> **課題**:
1. Rustの参照と借用に関する抜粋から、「Rustの参照には次の2種類」から「で参照外しを行い、参照rが指す値を取得する。」までを両端も含めてそのまま抜き出しなさい。
2. Rustの参照と借用に関する抜粋を、最後の文の後から書き継ぎなさい。

> **抜粋**:
-*-*-

Rustの参照には次の2種類、不変の参照(&T)と可変の参照(&mut T)がある。
-
&T
- 変更不能な共有参照。CのConst T*と同じ。
- 式
&x
はxへの参照を作るが、Rustの用語では、これを「xへの参照を借用する」という。
-
&mut T
- 排他的な可変参照。参照先の値を読み出し、変更することができる。CのT*に相当。
- ある値に対してこの種の参照が存在する間は、その値に対する他の参照は共有参照であれ可変参照であれ作ることはできない。つまり、この参照を通してしか、その値にアクセスすることはできない
式*r
で参照外しを行い、参照rが指す値を取得する。
(これはC++の&演算子と*演算子に似ている)
&T
:参照外しの例
fn main() {
let x = 10;
let r = &x; // xの不変の参照
println!("r の値: {}", r); // これは参照を表示します(例えば "0x7ffeeefbff48")
println!("*r の値: {}", *r); // これは参照が指す値を表示します("10")
}
&mut T
:可変参照と参照外し
fn main() {
let mut x = 10;
let r = &mut x; // xの可変の参照
*r += 1; // 参照外しを使用して値を変更
println!("x の値: {}", x); // 11
}
借用
一方Rustには借用という概念もある。借用は参照を通して、変数の所有権を一時的に借りることを指す。
借用は次の2つのルールを強制する。
- 不変の借用(&T): 不変の借用を通じて、データを読み取ることができるが、変更することはできない。一つのデータに対しては複数の不変の借用が可能だが、その間、可変の借用はできない。
- 但し例外もあり、
Cell<T>
は共有参照を通した変更を許す。
- 但し例外もあり、
- 可変の借用(&mut T): 可変の借用を通じて、データを変更することができる。可変の借用が存在する間、そのデータに対する他のいかなる借用も不可能。
fn main() {
let mut x = 5; // 可変変数を定義
// xの不変借用を2回行う
let z1 = &x; // xを不変借用
let z2 = &x; // xを再度不変借用
println!("x is: {}", z1); // 借用された参照を通じて値を読む
println!("x is also: {}", z2); // 他の不変借用を通じて値を読む
// 以下の行はコンパイルエラーになる
// 不変借用されている間は可変借用できない
// let y = &mut x; // xを可変借用しようとする
// 不変借用のスコープを抜ける
drop(z1);
drop(z2);
// 不変借用が終了した後、可変借用が可能
let y = &mut x; // xを可変借用
*y += 1; // 借用された参照を通じて値を変更
// 以下の行はコンパイルエラーになる
// 可変借用されている間は不変借用できない
// let z1 = &x; // xを不変借用
println!("x is now: {}", y);
}
また以下の借用規則もある。
- 有効なスコープ内でのみ借用可能: 借用されたデータは、元のデータ(所有者)がスコープを抜けて無効にならない限り有効。つまり、借用は所有者より長く存在することはできない。

-*-*-

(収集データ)
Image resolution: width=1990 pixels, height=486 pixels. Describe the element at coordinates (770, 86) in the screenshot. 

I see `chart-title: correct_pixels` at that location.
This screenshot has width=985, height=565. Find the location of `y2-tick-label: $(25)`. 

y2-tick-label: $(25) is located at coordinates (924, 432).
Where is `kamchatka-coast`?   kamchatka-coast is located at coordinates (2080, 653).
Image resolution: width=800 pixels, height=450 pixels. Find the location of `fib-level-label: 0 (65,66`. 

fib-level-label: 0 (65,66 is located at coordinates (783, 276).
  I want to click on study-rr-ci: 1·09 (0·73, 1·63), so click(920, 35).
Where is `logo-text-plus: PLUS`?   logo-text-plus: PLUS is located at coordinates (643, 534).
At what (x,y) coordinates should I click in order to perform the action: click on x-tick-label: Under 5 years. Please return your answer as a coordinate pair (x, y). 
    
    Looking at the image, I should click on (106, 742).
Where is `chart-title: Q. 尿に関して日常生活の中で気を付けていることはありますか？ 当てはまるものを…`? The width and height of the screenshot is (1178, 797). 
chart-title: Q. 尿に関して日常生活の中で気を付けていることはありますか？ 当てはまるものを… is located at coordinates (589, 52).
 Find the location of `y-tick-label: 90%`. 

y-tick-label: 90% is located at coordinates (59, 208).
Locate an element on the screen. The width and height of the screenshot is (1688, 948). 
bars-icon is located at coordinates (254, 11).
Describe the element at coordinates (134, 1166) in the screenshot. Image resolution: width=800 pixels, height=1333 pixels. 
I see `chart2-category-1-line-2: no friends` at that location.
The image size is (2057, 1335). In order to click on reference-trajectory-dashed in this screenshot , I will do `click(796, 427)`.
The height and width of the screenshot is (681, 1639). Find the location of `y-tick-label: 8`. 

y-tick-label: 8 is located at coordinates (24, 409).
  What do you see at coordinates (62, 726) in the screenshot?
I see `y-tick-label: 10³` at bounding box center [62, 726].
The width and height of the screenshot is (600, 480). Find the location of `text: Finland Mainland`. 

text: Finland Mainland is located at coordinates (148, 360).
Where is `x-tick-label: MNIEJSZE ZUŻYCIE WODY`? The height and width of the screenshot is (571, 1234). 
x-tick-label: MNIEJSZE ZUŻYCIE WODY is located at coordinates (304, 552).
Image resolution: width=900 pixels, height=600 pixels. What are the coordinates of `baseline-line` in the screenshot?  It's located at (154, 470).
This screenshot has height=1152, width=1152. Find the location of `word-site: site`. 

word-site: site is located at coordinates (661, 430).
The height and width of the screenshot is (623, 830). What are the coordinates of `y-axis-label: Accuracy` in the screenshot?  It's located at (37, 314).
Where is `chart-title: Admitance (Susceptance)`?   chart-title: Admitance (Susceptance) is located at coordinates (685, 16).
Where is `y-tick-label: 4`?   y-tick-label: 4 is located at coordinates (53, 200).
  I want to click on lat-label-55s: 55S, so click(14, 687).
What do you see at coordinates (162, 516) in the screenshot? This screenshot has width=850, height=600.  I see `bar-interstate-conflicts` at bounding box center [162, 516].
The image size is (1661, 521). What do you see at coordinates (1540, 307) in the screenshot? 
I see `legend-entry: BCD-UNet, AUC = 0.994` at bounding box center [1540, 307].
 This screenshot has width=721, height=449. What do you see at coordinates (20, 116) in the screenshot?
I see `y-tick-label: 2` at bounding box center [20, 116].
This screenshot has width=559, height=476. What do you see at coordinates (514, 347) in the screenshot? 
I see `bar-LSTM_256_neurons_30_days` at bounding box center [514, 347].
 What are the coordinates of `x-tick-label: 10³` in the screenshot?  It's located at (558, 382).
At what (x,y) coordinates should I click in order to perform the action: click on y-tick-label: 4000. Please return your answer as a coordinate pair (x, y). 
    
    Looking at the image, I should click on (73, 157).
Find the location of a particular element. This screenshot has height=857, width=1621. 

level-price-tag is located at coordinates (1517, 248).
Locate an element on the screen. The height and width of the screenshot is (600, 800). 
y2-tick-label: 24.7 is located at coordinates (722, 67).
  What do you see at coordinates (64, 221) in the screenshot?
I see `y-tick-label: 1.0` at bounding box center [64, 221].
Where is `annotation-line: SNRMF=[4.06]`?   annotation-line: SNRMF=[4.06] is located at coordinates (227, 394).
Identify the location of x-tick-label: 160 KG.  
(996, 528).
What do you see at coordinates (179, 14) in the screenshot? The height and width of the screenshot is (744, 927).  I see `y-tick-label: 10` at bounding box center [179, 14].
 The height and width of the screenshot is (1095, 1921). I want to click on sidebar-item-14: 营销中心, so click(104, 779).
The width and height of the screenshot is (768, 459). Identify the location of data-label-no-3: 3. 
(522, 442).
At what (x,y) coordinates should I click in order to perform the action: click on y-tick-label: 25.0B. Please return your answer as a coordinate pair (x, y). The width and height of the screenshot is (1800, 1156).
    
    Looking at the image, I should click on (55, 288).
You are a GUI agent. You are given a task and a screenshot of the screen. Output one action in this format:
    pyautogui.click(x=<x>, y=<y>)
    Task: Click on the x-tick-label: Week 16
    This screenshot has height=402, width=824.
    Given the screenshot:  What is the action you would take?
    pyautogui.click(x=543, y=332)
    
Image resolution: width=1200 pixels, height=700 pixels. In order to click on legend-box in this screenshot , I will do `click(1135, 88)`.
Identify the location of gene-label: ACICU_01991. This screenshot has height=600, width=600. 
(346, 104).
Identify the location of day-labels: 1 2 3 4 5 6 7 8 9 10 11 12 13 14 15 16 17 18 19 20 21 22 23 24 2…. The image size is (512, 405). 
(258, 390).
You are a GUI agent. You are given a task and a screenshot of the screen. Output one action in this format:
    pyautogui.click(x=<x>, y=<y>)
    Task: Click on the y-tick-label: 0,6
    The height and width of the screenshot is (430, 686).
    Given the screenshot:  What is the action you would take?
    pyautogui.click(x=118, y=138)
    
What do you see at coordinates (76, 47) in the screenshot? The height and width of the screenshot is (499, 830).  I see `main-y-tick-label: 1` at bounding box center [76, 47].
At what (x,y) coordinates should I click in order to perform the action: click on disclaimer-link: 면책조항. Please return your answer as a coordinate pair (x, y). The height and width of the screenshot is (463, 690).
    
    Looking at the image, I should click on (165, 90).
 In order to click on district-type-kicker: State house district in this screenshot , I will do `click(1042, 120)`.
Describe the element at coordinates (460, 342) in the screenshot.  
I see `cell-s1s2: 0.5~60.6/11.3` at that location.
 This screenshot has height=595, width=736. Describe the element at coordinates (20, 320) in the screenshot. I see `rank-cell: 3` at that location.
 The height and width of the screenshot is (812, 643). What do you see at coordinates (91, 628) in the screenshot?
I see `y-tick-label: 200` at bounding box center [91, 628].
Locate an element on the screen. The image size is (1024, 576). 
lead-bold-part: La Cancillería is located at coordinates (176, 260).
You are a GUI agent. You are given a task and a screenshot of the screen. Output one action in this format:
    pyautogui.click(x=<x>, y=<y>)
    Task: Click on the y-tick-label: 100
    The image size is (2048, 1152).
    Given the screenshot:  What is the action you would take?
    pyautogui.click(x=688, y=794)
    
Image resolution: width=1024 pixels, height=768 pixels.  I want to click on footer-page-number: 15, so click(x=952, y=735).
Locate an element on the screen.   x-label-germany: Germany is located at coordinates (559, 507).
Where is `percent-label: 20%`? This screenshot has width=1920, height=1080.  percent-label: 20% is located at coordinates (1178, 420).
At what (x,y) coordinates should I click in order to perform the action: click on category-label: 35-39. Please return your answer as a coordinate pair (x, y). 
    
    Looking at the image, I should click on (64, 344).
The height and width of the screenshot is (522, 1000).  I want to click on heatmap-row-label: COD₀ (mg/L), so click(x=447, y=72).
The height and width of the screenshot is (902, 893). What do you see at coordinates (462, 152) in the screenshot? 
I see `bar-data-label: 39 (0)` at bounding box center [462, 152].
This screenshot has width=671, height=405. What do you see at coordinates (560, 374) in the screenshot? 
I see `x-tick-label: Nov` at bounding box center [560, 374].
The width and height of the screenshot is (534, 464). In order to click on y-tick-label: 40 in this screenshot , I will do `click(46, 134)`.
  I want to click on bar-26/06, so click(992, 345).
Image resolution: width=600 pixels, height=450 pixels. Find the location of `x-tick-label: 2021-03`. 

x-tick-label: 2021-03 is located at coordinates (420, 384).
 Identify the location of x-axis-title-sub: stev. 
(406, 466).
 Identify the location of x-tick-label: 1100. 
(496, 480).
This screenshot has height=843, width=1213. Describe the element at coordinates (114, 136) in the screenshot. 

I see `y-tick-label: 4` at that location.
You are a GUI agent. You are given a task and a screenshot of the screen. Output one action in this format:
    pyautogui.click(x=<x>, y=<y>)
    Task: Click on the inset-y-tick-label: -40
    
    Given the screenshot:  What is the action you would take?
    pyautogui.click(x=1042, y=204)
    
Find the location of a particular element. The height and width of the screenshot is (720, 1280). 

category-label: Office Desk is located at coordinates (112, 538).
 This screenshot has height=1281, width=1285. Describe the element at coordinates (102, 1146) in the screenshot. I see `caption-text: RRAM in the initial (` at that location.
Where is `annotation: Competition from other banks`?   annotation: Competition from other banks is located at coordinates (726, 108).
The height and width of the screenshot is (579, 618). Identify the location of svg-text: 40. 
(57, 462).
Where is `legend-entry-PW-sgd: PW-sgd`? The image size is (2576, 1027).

-*-*-

> **解答**:
1.
Rustの参照には次の2種類、不変の参照(&T)と可変の参照(&mut T)がある。
-
&T
- 変更不能な共有参照。CのConst T*と同じ。
- 式
&x
はxへの参照を作るが、Rustの用語では、これを「xへの参照を借用する」という。
-
&mut T
- 排他的な可変参照。参照先の値を読み出し、変更することができる。CのT*に相当。
- ある値に対してこの種の参照が存在する間は、その値に対する他の参照は共有参照であれ可変参照であれ作ることはできない。つまり、この参照を通してしか、その値にアクセスすることはできない
式*r
で参照外しを行い、参照rが指す値を取得する。

2.
スマートポインタ
スマートポインタには主に以下の種類がある、
-
Box<T>
: ヒープ上のデータを指す。所有権を持ち、スコープが終了すると自動的にデータが解放される。 -
Rc<T>
: 参照カウンティングによる共有所有権を実現。シングルスレッド環境向け。 -
Arc<T>
: アトミック参照カウンティングによる共有所有権を実現。マルチスレッド環境向け。 -
Cell<T>
: 実行時に借用規則をチェックする。内部可変性を提供。 -
RefCell<T>
: 実行時に借用規則をチェックする。内部可変性を提供。 -
Mutex<T>
: データへの排他的アクセスを提供し、スレッドセーフな変更を可能にする。 -
Arc<Mutex<T>>
:Arc<Mutex<T>>
の組み合わせを使うことで、複数のスレッドからデータへの安全な変更アクセスを許可する。
Rc<T>
とArc<T>
についてはすでに説明済みの為、説明を省略する。
Box
Box::newでヒープ上に値を確保することができる。
// シンプルな構造体を定義
struct MyStruct {
value: i32,
}
fn main() {
// Box<T>を使用してヒープ上にMyStructを確保(可変)
let mut my_box = Box::new(MyStruct { value: 5 });
// my_boxが指すデータの値を表示
println!("Value in the box: {}", my_box.value);
// my_boxが指すデータを変更
my_box.value = 10;
// 変更後の値を表示
println!("New value in the box: {}", my_box.value);
// Box<T>を使用してヒープ上にMyStructを確保(不変)
let my_box_immutable = Box::new(MyStruct { value: 20 });
// 以下の行はコンパイルエラーになる
// my_box_immutable.value = 30;
// 値を表示
println!("Value in the immutable box: {}", my_box_immutable.value);
}
この例は、Box<T>
が所有権を持つヒープ上のデータに対して、可変性に応じて変更を行うかどうかを制御する方法を示している。可変なBox<T>
ではデータを変更できるが、不変なBox<T>
ではデータを変更することはできない。
Cell<T>
とRefCell<T>
CellとRefCellは、Rustプログラミング言語における内部変更可能性(Interior Mutability)のための二つの異なるデータ構造。これらは、不変の参照を通してもデータを変更することができるように設計されている。
Cell<T>
- 用途: Cellは、Copyトレイトを実装した型に適している。Copyトレイトを実装していない型の場合はgetメソッドで値を取得(コピー)することはできない。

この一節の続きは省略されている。